Chacun admira l’ingéniosité du stratagème. Le fugu fut cuit. Le mendiant reçut avec beaucoup de démonstrations de reconnaissance le déjeuner dont on le gratifiait, et on remonta prendre du saké accompagné de mets légers, suivant la manière propre au Japon, où les repas se prolongent des heures et finissent par se rejoindre par leurs extrémités.
De temps en temps, on regardait par une fenêtre si le mendiant ne présentait pas de symptômes morbides ; mais il était plus vivant et plus gai que jamais. Après une attente convenable, on attaqua le fugu, qui fut déclaré exquis.
Comme on avait eu soin d’arroser ce plat de nombreuses tasses de saké, les têtes étaient passablement montées. On trouva très drôle de descendre en chœur près de l’aveugle et de lui raconter l’expérience in anima vili dont il venait d’être l’objet. On se proposait de jouir de sa tête à la suite de cette révélation.
Le bonhomme écouta sans sourciller la communication des joyeux convives, puis sourit et dit :
— J’ai parfaitement reconnu à l’odeur l’espèce du poisson dont vous avez bien voulu me donner une tranche. J’ai deviné le motif de votre charité et j’ai prévu ce qui vient d’arriver. Maintenant, poursuivit-il en sortant de dessous sa robe, intact, le morceau de fugu en question, je vais attendre l’effet que produira sur vous le repas que vous venez de prendre avant de toucher moi-même à ce dangereux aliment.
Il y a à Kusatsu cinq ou six sources principales. La plus abondante et la plus chaude est celle de Netsu-no-yu. On y voit les cliens affluer en un grouillement curieux à l’œil, mais dont le contact serait singulièrement désagréable pour un baigneur européen.

Enregistrements issus d'un jeu de données:
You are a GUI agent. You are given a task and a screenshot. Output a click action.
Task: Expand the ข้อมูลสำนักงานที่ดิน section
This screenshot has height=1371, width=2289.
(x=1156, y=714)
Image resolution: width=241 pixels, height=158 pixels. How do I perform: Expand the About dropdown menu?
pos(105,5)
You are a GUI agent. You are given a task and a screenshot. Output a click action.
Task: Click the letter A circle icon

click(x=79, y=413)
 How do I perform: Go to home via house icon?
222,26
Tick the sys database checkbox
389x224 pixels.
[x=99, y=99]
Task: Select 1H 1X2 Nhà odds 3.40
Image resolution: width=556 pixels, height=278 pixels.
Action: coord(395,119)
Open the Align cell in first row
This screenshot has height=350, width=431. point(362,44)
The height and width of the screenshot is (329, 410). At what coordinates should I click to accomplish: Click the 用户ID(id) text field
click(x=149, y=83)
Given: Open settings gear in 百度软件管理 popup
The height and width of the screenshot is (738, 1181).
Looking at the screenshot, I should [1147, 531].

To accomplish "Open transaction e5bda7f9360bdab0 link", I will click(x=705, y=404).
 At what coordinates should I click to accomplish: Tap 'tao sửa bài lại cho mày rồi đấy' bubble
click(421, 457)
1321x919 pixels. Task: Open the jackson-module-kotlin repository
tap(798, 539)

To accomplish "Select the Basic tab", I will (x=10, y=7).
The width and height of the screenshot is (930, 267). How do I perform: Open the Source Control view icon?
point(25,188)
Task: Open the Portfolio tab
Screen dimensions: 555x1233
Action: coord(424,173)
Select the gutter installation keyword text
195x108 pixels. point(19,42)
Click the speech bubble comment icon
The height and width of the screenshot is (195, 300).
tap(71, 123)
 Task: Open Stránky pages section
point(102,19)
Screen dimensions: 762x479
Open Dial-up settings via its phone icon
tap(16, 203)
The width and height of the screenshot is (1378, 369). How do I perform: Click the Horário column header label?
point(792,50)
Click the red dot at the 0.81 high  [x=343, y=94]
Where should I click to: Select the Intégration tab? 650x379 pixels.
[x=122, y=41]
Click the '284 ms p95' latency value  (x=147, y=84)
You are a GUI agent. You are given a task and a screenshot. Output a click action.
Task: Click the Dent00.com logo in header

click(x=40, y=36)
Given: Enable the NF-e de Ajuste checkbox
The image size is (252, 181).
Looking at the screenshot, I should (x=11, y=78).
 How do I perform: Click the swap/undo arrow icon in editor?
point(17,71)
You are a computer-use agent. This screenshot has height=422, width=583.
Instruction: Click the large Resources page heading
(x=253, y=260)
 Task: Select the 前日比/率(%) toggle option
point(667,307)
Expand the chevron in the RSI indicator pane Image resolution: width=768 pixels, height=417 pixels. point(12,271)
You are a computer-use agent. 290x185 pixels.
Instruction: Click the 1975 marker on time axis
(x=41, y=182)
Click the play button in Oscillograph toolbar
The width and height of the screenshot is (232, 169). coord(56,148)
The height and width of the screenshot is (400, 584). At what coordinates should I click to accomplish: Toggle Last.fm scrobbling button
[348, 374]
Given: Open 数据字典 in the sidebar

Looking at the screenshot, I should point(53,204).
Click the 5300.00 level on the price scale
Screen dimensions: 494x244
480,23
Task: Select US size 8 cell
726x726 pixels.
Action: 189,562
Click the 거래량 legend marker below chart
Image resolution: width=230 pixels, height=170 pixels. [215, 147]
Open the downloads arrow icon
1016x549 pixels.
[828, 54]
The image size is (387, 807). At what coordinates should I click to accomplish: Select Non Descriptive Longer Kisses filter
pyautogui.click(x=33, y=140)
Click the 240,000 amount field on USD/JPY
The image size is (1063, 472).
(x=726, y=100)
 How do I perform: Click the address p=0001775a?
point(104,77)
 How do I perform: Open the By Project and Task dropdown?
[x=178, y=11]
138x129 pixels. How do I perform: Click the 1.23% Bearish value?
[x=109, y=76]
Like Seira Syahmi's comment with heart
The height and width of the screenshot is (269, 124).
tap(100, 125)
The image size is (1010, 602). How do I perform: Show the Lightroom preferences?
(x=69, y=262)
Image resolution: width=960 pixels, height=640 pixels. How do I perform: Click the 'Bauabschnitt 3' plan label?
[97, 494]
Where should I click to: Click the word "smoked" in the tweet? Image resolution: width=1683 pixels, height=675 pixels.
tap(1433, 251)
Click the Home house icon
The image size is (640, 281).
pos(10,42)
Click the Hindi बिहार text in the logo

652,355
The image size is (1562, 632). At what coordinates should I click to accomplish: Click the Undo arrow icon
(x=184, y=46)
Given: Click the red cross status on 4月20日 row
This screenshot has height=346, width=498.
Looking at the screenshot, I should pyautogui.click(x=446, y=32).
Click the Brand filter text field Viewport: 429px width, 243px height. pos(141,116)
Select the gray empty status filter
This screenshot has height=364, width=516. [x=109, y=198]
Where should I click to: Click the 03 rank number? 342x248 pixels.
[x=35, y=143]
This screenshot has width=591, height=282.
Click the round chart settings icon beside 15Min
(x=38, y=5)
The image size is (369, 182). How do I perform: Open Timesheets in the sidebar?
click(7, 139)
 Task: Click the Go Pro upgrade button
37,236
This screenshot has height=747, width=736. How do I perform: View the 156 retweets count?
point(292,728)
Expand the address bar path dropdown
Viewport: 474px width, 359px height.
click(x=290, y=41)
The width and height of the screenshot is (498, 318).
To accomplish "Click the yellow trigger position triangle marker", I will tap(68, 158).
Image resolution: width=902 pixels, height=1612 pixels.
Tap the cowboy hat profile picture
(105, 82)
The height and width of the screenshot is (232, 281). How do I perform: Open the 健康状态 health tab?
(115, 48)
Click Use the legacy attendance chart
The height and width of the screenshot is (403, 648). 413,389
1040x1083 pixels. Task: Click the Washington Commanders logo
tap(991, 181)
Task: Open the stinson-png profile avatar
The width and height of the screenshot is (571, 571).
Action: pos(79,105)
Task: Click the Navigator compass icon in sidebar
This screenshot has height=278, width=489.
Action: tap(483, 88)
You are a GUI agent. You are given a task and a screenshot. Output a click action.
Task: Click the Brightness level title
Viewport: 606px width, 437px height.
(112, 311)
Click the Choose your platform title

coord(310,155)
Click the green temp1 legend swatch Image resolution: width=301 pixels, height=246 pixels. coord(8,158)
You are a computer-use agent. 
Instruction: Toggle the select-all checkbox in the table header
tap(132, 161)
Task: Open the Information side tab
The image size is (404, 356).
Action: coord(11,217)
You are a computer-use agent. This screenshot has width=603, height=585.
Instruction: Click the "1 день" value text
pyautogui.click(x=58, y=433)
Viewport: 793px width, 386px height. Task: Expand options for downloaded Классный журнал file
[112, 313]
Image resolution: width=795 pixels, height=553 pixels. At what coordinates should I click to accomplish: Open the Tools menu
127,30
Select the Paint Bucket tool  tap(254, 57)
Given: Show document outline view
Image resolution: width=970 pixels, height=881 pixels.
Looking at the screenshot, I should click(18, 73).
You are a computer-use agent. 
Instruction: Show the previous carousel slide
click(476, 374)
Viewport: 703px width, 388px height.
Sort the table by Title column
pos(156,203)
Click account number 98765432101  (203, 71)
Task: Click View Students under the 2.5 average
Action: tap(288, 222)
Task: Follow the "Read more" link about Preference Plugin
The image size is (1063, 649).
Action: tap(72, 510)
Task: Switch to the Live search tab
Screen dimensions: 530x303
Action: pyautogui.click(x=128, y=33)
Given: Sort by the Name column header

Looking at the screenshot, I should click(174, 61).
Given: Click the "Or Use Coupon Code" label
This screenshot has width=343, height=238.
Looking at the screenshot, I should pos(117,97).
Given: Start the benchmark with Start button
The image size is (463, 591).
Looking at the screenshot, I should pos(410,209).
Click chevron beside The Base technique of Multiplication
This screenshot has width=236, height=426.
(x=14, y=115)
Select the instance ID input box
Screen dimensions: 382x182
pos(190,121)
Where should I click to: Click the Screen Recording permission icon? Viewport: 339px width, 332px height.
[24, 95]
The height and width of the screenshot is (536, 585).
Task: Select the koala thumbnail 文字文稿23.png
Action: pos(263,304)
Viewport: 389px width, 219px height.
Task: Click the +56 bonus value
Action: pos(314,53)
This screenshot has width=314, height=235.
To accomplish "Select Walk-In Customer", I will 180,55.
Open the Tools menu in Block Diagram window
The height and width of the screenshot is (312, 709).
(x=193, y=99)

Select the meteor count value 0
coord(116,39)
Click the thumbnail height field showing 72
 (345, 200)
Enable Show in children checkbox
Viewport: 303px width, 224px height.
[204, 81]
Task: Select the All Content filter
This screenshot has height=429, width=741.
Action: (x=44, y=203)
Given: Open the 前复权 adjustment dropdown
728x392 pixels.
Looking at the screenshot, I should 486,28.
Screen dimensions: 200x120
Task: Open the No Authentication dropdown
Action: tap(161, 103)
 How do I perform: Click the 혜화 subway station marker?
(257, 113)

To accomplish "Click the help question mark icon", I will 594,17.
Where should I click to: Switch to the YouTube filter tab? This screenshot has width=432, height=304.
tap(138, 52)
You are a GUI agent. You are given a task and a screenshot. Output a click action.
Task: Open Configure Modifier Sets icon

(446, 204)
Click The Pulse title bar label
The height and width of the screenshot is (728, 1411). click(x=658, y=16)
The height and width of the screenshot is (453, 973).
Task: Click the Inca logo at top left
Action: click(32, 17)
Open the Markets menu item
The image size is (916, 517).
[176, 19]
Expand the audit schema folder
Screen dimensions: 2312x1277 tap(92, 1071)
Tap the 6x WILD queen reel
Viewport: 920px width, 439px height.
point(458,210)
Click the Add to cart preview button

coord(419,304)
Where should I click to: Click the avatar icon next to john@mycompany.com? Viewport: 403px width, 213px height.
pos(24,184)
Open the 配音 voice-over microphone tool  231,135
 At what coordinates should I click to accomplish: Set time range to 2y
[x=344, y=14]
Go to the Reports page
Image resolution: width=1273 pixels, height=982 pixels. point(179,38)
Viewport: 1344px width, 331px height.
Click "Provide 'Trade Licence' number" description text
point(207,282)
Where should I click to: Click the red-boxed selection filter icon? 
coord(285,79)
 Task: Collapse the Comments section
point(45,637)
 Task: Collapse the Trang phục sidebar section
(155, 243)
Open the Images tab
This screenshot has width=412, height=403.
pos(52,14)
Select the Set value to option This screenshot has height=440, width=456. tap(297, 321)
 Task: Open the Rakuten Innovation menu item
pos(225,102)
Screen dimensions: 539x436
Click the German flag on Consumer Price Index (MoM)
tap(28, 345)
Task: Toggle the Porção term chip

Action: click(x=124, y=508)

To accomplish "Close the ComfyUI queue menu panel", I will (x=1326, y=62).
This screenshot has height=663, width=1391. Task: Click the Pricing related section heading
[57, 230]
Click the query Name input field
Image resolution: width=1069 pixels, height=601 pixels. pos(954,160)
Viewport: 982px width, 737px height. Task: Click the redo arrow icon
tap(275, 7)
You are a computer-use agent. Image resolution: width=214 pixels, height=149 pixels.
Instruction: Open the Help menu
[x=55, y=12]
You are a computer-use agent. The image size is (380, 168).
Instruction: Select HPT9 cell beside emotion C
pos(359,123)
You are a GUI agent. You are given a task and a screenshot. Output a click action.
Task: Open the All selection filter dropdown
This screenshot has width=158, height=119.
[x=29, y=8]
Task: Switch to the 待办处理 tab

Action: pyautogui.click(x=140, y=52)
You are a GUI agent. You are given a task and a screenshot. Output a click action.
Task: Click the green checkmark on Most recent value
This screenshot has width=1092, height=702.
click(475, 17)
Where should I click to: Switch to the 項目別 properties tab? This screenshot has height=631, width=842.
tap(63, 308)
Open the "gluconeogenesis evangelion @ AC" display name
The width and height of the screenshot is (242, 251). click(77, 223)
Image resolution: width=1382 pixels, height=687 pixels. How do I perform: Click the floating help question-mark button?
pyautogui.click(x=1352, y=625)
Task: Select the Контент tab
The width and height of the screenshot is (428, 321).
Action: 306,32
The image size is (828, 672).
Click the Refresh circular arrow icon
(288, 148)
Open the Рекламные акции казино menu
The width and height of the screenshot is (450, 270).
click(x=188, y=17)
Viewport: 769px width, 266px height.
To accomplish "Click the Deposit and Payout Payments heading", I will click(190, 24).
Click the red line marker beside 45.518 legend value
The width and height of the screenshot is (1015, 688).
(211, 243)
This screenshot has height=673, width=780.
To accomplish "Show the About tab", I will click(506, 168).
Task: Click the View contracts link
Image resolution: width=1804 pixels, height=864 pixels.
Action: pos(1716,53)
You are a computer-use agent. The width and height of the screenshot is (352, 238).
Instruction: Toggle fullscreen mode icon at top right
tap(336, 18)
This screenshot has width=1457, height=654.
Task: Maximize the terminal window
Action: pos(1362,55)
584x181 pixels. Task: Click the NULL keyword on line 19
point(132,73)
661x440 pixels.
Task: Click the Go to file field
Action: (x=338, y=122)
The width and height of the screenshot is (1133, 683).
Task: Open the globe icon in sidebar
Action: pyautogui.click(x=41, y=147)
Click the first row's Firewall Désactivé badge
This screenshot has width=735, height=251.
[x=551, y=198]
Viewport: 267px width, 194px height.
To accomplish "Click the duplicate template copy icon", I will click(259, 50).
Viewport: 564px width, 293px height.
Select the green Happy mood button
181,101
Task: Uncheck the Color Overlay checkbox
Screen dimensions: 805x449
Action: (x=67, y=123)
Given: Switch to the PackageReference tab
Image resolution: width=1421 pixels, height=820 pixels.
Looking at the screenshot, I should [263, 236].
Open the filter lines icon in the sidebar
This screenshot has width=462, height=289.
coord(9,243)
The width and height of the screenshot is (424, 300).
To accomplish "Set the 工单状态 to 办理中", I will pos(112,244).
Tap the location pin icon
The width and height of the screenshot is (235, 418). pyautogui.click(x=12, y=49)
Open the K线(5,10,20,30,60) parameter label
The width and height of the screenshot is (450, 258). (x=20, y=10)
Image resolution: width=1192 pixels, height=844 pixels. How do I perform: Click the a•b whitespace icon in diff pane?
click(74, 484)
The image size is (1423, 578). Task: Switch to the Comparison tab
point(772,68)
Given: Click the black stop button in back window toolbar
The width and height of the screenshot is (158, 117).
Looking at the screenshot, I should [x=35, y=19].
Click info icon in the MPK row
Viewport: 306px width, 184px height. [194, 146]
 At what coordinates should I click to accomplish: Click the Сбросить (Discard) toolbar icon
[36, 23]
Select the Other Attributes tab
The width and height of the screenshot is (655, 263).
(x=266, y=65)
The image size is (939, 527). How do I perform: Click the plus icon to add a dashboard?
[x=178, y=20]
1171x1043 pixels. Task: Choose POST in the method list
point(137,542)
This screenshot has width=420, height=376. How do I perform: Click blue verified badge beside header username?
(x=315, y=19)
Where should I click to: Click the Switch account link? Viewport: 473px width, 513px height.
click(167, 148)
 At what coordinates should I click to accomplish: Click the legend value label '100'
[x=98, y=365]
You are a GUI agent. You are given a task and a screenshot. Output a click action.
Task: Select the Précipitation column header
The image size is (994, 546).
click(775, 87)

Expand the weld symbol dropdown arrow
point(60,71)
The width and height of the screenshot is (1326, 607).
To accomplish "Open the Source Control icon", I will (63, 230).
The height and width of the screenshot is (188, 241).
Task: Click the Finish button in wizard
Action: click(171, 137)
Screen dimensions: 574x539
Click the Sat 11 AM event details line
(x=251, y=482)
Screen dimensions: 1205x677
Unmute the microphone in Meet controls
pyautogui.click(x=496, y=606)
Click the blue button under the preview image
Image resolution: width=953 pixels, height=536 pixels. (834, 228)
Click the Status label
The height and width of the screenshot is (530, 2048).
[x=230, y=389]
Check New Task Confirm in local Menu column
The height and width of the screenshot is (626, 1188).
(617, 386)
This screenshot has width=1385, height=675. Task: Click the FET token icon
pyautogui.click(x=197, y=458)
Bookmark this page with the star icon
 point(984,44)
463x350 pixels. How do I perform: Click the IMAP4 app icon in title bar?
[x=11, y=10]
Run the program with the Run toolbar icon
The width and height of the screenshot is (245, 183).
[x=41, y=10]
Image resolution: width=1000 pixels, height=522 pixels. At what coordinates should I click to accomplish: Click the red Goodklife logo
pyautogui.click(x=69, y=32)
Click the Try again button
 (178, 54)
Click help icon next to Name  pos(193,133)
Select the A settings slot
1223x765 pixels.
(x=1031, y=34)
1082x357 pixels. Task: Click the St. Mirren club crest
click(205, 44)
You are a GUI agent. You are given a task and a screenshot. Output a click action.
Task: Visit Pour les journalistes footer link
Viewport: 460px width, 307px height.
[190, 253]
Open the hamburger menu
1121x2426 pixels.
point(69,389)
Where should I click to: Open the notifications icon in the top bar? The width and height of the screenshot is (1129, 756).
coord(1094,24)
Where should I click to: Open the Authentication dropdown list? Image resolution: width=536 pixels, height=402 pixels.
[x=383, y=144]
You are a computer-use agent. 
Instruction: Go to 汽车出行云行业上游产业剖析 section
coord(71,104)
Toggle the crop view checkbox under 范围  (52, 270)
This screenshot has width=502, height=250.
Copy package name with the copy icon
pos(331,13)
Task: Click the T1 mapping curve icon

Série de tâches:
1. Répondez aux questions suivantes à partir de l'extrait sur le fugu :
(a) Selon l'extrait, combien de temps durent les repas au Japon ?
(b) Par quel moyen l'aveugle a-t-il reconnu l'espèce du poisson ?
(c) Quelle est la source la plus abondante et la plus chaude de Kusatsu ?
2. Reproduisez le passage de l'extrait sur le fugu qui va de « De temps en » jusqu'à « fut déclaré exquis. ».

Réponses par tâche:
1.
(a) Ils durent des heures et finissent par se rejoindre par leurs extrémités.
(b) À l'odeur.
(c) Celle de Netsu-no-yu.

2.
De temps en temps, on regardait par une fenêtre si le mendiant ne présentait pas de symptômes morbides ; mais il était plus vivant et plus gai que jamais. Après une attente convenable, on attaqua le fugu, qui fut déclaré exquis.